• Documento fuente:
Estudiante deberá pagar R$ 720.000 por ocupación indebida de cuota racial

Esta semana, el Ministerio Público Federal (MPF) firmó el tercer Acuerdo de Ajuste de Conducta (TAC) con estudiantes de la Universidad Federal del Estado de Río de Janeiro (Unirio) para reparar la ocupación indebida de vacantes asignadas a cuotas raciales.
El acuerdo fue firmado este martes (12) entre el MPF, Unirio y un estudiante de medicina que ingresó a la institución en 2016 a través de una vacante reservada para candidatos negros, morenos o indígenas, sin cumplir con los requisitos establecidos en la convocatoria.
Según el MPF, a través del TAC, el estudiante debe pagar R$ 720.000, divididos en 100 cuotas mensuales de R$ 7.200, además de participar de un curso de alfabetización racial con horas teóricas y prácticas ofrecido por la propia universidad.
Estos recursos se utilizarán íntegramente para financiar becas para estudiantes negros que estudian medicina en Unirio y para mantener programas educativos centrados en las relaciones étnico-raciales y la lucha contra el racismo estructural.
El MPF destaca que la firma del nuevo TAC es parte de una acción sistémica desarrollada por el organismo para corregir distorsiones históricas relacionadas con la política de cuotas en Unirio.
Con el nuevo compromiso, el valor total ya garantizado en los acuerdos firmados por la agencia supera los R$ 2 millones.
Acuerdos anteriores
En diciembre de 2025, el MPF firmó el primer acuerdo de reparación con un estudiante de medicina que había ocupado indebidamente un lugar reservado para personas negras, pardas o indígenas en el Sistema de Selección Unificada (Sisu) 2018.
El TAC también estableció el pago de R$ 720 mil y la participación obligatoria en un curso de alfabetización racial, destinando los recursos a becas para estudiantes de cuota.
El segundo fue firmado en abril de 2026, firmado entre el MPF y otro estudiante del mismo curso, previendo una compensación económica de R$ 720 mil y las mismas medidas educativas.
Compensación
El MPF también constató que existe un déficit histórico de personas negras en el personal docente de la institución. Según la organización, para hacer posible la compensación histórica, Unirio pasó a reservar el 35% de las vacantes en los próximos concursos para candidatos negros hasta que se repare totalmente el pasivo.
La universidad también se comprometió a adoptar concursos unificados y nuevos criterios de distribución de plazas, con el objetivo de evitar la fragmentación de convocatorias que, en la práctica, hacía inviable la aplicación de acciones afirmativas.

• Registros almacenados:
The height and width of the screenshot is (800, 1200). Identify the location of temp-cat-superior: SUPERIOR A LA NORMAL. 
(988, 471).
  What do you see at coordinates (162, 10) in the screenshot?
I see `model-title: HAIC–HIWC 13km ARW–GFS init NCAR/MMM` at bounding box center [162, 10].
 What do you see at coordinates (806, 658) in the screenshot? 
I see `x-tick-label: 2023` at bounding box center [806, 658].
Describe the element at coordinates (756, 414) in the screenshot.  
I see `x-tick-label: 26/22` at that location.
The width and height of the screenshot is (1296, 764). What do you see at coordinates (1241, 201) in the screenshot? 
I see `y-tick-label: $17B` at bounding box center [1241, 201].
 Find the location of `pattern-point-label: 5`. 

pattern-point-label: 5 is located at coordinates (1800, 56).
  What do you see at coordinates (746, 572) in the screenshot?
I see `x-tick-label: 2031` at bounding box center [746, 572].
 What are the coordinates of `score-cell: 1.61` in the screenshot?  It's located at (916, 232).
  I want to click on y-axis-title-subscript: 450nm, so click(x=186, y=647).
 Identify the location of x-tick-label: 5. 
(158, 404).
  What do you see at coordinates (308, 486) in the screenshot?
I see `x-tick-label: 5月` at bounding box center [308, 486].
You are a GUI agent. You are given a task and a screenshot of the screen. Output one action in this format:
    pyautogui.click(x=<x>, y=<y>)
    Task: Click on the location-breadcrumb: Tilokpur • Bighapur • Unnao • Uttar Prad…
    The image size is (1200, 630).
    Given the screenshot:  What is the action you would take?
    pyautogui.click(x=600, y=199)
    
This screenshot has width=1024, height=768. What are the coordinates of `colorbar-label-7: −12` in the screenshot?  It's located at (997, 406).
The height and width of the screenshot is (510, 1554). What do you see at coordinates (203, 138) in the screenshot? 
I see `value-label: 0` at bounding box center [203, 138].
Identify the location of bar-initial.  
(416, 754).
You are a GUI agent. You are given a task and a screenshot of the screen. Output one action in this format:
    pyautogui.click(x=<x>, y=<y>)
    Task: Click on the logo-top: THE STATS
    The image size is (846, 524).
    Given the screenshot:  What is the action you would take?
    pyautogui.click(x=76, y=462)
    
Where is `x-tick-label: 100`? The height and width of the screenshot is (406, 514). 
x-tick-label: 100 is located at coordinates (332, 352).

• Consigna:
Cambia "martes" por "miércoles" y copia de nuevo la noticia sobre la cuota racial en todo lo que va desde "Esta semana, el" hasta "en la convocatoria.".

• Espacio de respuesta:
Esta semana, el Ministerio Público Federal (MPF) firmó el tercer Acuerdo de Ajuste de Conducta (TAC) con estudiantes de la Universidad Federal del Estado de Río de Janeiro (Unirio) para reparar la ocupación indebida de vacantes asignadas a cuotas raciales.
El acuerdo fue firmado este miércoles (12) entre el MPF, Unirio y un estudiante de medicina que ingresó a la institución en 2016 a través de una vacante reservada para candidatos negros, morenos o indígenas, sin cumplir con los requisitos establecidos en la convocatoria.